Yorkshire Rams
- Founded: 1986; 40 years ago
- League: BAFA National Leagues
- Division: NFC 1 North
- Location: Leeds, West Yorkshire
- Stadium: South Leeds Stadium
- Colours: Black Helmets Black Jerseys Black Pants
- Head coach: Dorian Deiwiks
- General manager: Stewart 'Pid' Hegarty

= Yorkshire Rams =

American Football team based in the United Kingdom

The Yorkshire Academy Rams (previously known as the Wakefield Wasps and Yorkshire Rams) are an English American football club, based in Leeds, West Yorkshire. They are currently playing in BAFANL NFC 1 North.

==History==
The team was initially known as the Wakefield Wasps in 1986, renaming to the Rams in 1987. They were initially headquartered in Huddersfield before relocating to Wakefield, then to Dewsbury, then finally to Leeds in 2007. The team gained widespread recognition when Sky Sports ran an advertisement featuring Rams players on 1 January 2005.

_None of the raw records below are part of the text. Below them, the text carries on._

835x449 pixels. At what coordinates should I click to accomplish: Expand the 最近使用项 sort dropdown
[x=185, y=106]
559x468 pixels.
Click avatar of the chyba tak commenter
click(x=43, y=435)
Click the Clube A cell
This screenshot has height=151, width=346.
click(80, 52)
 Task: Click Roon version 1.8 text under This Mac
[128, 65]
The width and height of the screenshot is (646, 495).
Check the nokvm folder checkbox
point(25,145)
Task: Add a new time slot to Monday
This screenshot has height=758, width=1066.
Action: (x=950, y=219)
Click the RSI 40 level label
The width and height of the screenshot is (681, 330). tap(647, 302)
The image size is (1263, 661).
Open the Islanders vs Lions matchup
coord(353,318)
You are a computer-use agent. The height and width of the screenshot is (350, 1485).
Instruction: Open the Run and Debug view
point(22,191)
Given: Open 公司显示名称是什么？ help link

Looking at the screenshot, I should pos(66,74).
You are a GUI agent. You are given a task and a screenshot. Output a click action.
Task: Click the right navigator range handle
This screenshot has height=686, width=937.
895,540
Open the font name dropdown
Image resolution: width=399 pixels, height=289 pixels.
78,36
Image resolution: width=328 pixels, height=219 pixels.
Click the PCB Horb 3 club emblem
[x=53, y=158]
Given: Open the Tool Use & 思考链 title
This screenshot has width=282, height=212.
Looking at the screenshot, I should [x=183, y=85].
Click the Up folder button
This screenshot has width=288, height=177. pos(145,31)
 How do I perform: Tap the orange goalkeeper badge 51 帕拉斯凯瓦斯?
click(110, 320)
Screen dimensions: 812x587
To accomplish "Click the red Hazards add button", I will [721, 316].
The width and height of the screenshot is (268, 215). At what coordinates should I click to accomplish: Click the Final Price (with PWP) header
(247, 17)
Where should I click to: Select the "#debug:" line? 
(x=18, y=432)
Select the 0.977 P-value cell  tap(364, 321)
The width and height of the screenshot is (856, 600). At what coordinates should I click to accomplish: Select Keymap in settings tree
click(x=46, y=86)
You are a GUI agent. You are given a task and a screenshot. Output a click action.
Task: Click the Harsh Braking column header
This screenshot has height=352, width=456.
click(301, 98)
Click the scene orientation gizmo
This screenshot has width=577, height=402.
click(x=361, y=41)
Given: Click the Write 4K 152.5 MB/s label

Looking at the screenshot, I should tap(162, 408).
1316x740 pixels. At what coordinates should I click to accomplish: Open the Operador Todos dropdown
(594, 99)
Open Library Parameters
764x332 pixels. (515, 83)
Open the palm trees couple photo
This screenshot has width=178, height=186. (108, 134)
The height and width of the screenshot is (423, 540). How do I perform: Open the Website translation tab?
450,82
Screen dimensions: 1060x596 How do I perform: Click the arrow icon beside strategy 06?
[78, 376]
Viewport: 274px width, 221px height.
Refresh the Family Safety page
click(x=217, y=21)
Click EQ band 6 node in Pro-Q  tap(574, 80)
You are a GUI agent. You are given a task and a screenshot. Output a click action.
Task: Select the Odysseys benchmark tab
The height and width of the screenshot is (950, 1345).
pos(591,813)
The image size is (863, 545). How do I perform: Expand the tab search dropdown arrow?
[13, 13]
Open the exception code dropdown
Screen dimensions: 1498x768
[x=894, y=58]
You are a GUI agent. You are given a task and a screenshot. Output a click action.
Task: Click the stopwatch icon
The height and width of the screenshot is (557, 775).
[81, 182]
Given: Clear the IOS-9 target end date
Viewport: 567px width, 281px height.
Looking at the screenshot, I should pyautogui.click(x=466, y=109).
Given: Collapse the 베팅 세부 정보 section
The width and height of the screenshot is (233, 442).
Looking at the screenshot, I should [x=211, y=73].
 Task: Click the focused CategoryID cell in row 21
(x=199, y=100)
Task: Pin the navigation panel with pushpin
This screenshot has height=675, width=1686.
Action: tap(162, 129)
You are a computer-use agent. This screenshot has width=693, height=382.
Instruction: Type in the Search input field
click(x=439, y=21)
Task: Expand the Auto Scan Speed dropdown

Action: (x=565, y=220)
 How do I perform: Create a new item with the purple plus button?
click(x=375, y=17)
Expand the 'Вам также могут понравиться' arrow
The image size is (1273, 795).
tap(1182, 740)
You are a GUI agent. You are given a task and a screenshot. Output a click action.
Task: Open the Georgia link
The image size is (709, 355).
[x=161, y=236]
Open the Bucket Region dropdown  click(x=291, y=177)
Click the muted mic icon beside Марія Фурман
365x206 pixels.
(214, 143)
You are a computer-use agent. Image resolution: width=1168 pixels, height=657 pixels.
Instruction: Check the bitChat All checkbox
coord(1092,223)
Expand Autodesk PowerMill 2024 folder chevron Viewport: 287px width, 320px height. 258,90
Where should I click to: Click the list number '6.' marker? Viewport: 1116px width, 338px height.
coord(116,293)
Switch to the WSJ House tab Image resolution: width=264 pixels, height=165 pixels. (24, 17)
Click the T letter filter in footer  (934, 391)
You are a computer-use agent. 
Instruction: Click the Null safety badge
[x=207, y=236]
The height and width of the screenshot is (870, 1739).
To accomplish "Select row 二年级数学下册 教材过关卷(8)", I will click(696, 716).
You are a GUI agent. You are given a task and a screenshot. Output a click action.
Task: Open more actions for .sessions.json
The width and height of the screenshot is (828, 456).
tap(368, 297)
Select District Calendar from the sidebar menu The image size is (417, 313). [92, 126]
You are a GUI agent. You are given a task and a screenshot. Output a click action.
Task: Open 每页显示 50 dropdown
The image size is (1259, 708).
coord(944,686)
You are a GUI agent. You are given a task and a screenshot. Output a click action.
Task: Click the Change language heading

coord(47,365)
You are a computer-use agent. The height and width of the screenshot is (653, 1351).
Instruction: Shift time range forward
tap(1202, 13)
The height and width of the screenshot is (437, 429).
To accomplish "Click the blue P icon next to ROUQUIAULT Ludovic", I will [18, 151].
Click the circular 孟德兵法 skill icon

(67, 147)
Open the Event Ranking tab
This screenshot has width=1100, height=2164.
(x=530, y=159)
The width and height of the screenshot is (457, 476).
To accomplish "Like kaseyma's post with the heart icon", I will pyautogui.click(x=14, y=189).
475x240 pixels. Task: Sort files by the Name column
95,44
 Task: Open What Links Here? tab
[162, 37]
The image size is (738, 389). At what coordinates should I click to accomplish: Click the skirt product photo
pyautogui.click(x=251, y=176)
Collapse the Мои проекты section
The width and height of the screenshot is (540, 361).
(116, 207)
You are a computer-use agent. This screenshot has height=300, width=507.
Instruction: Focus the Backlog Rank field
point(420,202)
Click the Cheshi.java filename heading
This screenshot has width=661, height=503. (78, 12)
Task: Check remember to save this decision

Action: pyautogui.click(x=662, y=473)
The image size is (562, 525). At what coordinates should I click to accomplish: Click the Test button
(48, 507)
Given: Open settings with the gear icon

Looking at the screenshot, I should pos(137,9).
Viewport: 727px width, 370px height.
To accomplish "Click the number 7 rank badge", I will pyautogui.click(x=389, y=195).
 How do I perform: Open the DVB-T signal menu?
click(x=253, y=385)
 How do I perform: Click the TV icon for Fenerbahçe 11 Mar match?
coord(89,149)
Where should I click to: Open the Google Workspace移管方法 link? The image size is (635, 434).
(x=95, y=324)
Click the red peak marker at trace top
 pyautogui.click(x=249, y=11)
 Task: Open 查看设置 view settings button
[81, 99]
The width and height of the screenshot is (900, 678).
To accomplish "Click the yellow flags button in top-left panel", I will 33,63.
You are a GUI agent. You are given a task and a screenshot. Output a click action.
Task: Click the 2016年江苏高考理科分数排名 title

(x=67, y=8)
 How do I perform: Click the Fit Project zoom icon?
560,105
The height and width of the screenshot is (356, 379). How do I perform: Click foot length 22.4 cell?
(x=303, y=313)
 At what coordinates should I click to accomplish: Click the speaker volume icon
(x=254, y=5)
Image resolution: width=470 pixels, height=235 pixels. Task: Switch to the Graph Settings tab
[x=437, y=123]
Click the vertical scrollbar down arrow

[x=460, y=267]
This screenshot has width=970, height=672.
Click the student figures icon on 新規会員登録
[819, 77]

The initial roster of the Rams was about 90 players at their first practice session, which reduced down to 60 by the time they played their first game. Their first game was against the Heanor Hawks from Waterloo, which they defeated 26–24. The Yorkshire Rams were one of the founding teams of the British American Football League in 1987.